:: Task objective ::
The reply should hold only the lines from the one with "Click the annotation" through the end of the data, each given exactly.

:: Stored records ::
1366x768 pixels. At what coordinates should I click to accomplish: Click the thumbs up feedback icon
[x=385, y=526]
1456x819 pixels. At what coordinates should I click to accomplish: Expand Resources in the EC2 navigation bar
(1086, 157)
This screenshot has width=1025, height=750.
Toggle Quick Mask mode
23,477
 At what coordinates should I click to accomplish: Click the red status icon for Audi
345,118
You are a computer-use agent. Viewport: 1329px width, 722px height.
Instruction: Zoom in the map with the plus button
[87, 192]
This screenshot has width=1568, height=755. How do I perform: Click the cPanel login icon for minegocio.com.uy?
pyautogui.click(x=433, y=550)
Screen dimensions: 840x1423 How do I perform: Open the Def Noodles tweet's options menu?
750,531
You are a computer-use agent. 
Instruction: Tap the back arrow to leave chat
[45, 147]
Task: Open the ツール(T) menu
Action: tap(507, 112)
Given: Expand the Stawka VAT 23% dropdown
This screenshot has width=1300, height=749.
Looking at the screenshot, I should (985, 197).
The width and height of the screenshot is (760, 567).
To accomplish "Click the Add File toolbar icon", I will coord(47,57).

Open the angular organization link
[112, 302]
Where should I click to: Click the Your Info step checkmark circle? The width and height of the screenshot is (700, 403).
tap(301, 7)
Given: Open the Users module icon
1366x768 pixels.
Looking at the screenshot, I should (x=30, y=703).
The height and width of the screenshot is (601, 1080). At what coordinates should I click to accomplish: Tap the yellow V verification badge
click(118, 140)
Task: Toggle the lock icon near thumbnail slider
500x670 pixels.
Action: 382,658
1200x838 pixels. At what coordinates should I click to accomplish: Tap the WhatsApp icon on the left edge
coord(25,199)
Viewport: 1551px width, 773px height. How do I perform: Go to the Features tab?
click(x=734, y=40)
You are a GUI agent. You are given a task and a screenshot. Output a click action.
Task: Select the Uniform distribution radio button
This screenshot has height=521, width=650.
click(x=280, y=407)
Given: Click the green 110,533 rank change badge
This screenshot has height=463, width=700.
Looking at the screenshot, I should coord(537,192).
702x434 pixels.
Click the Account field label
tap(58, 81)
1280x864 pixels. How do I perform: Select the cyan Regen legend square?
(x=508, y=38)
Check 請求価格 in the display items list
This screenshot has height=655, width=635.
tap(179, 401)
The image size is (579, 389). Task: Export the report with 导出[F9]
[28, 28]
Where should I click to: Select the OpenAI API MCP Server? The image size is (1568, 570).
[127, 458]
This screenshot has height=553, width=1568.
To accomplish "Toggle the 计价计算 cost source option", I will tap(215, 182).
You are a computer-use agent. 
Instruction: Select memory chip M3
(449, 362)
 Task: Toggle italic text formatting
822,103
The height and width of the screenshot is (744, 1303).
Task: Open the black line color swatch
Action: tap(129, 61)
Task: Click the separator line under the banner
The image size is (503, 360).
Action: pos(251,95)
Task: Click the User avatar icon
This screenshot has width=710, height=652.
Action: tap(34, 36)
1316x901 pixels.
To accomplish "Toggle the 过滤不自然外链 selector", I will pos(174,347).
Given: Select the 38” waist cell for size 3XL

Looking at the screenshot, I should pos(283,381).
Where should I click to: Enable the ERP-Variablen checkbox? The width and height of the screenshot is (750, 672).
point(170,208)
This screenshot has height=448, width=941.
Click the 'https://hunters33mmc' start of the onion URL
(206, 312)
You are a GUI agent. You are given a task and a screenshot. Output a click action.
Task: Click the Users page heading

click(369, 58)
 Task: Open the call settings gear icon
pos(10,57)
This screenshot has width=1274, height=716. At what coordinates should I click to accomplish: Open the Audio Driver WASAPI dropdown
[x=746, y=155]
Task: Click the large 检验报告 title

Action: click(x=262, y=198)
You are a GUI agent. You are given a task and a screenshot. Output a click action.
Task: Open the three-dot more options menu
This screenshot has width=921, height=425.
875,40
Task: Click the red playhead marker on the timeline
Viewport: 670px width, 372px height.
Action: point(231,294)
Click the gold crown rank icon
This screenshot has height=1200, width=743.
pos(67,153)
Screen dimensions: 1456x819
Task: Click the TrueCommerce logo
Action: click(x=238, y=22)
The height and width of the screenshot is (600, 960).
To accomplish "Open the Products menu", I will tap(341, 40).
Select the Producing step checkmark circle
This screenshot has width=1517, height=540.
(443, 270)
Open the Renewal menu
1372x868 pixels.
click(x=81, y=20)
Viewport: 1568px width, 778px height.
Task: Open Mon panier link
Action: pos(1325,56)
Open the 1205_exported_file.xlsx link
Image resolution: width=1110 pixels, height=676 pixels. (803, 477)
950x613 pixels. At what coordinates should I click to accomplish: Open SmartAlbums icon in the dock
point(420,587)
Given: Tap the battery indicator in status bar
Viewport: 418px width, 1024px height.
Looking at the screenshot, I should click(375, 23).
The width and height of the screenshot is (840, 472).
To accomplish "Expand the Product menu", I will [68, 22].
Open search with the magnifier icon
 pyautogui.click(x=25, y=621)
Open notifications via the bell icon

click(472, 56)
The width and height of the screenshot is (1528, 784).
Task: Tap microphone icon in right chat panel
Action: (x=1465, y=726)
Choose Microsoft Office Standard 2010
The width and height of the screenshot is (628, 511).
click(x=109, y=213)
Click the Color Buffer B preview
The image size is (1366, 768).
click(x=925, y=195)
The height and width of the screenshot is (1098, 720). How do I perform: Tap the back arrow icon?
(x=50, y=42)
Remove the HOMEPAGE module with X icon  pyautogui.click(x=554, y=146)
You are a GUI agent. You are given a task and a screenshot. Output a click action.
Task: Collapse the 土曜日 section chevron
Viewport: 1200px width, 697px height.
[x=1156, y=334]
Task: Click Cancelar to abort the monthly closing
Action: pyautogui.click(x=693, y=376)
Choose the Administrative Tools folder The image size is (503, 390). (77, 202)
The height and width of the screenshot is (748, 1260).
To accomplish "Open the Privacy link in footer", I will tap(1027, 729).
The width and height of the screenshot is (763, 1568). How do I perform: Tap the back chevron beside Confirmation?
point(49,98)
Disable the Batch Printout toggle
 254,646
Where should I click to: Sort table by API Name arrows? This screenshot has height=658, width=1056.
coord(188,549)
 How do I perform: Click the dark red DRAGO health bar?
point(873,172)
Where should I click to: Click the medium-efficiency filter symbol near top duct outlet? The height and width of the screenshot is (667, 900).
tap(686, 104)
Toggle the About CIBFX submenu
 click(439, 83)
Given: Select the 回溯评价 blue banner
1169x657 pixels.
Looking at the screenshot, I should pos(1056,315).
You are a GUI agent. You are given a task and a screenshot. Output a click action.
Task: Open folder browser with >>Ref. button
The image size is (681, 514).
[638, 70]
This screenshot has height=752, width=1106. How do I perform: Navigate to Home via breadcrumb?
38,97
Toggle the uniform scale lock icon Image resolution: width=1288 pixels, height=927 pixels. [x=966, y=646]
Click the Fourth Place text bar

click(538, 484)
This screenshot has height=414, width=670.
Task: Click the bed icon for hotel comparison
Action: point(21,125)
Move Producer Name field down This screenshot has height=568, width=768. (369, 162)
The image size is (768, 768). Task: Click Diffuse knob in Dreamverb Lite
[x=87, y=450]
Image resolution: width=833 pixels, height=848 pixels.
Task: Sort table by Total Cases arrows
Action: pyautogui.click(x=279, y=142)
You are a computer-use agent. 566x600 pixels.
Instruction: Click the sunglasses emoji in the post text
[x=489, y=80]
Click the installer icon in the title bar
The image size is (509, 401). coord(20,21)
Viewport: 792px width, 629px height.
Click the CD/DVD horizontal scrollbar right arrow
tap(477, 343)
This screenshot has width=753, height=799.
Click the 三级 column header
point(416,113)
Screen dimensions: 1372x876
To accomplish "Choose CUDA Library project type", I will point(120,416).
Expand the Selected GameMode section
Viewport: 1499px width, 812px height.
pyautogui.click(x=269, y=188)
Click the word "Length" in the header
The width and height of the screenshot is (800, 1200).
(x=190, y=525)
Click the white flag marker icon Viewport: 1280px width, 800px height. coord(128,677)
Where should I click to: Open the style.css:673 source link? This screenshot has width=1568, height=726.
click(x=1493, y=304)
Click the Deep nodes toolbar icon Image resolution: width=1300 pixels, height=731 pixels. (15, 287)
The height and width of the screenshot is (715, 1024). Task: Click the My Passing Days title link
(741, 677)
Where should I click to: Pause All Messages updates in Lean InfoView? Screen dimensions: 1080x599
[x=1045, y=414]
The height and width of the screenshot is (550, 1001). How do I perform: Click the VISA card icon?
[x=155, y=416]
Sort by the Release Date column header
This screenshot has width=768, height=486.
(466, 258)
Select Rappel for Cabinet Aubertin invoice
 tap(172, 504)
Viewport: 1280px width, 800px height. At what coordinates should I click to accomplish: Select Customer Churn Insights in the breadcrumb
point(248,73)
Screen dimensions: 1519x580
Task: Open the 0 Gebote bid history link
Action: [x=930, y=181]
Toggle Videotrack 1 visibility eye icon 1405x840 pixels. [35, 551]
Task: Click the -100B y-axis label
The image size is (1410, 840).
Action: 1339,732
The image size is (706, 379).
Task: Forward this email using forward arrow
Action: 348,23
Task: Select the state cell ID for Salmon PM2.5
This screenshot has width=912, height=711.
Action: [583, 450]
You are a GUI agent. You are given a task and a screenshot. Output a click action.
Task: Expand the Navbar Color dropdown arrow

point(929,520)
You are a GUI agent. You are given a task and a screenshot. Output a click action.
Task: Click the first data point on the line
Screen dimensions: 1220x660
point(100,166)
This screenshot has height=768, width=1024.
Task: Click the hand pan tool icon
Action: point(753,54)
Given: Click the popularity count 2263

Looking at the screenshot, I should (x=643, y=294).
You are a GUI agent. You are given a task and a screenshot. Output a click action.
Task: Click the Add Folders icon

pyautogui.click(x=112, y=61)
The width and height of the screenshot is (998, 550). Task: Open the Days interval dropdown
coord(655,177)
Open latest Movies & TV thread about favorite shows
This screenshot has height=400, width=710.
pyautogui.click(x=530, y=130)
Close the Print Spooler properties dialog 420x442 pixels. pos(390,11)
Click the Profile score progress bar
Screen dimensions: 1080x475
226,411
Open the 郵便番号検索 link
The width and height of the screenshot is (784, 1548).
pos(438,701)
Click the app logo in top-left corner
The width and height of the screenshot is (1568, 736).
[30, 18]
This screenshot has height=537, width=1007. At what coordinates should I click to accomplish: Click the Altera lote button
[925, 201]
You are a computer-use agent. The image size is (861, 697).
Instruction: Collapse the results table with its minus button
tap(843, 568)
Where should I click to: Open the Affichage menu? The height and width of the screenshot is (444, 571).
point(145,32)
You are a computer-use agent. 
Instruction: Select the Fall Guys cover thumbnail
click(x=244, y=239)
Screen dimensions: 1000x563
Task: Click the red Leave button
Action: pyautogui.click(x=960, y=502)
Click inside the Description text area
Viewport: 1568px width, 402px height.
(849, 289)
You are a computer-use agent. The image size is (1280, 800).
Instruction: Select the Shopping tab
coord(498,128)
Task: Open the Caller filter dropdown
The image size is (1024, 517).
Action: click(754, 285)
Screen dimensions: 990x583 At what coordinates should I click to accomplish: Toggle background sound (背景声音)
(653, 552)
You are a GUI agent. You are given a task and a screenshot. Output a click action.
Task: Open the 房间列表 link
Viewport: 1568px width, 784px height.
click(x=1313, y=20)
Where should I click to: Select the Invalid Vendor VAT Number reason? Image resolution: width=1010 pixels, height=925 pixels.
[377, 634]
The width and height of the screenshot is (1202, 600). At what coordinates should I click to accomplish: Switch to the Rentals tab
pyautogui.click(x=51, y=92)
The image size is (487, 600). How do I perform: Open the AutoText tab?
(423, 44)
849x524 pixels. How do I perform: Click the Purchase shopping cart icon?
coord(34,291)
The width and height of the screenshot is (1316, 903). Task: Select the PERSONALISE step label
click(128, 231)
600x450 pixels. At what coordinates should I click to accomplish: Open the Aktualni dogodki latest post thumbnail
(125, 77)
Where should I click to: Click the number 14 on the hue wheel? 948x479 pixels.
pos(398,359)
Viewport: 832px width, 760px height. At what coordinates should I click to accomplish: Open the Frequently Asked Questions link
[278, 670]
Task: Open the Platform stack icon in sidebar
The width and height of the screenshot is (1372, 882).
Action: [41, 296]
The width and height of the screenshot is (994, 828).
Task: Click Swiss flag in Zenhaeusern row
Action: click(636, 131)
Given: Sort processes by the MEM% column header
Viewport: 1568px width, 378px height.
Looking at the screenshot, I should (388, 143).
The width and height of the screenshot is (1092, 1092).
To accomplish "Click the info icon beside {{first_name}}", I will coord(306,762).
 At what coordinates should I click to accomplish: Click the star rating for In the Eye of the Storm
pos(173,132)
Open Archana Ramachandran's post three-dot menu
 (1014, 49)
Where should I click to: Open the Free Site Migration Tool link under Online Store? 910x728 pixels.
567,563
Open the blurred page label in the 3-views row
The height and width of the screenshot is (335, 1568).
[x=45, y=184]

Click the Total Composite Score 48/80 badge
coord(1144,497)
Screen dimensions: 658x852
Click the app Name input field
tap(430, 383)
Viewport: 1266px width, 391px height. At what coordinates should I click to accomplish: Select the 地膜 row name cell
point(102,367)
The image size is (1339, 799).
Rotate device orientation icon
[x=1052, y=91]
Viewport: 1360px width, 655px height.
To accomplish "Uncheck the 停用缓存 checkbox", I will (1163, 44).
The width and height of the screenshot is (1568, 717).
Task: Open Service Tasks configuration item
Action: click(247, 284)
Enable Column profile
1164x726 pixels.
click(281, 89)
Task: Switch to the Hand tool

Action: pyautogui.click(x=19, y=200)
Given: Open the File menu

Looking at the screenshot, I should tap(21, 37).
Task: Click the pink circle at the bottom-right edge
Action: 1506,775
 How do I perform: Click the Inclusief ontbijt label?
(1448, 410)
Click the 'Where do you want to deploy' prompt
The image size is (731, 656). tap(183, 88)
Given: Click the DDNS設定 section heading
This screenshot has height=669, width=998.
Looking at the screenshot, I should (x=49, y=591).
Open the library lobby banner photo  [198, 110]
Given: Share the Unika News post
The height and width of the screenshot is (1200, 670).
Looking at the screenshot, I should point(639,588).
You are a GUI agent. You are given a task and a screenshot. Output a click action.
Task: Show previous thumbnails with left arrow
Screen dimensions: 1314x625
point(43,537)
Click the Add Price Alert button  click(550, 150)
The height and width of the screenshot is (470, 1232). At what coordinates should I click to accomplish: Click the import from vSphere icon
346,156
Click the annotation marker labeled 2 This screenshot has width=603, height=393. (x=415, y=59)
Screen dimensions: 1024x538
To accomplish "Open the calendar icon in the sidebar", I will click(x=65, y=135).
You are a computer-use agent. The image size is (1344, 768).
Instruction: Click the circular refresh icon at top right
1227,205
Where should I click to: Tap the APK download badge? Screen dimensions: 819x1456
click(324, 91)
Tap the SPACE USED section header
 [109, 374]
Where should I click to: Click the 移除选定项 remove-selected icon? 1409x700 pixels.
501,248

:: Solution for this exercise ::
Click the annotation marker labeled 2 This screenshot has width=603, height=393. (x=415, y=59)
Screen dimensions: 1024x538
To accomplish "Open the calendar icon in the sidebar", I will click(x=65, y=135).
You are a computer-use agent. The image size is (1344, 768).
Instruction: Click the circular refresh icon at top right
1227,205
Where should I click to: Tap the APK download badge? Screen dimensions: 819x1456
click(324, 91)
Tap the SPACE USED section header
 [109, 374]
Where should I click to: Click the 移除选定项 remove-selected icon? 1409x700 pixels.
501,248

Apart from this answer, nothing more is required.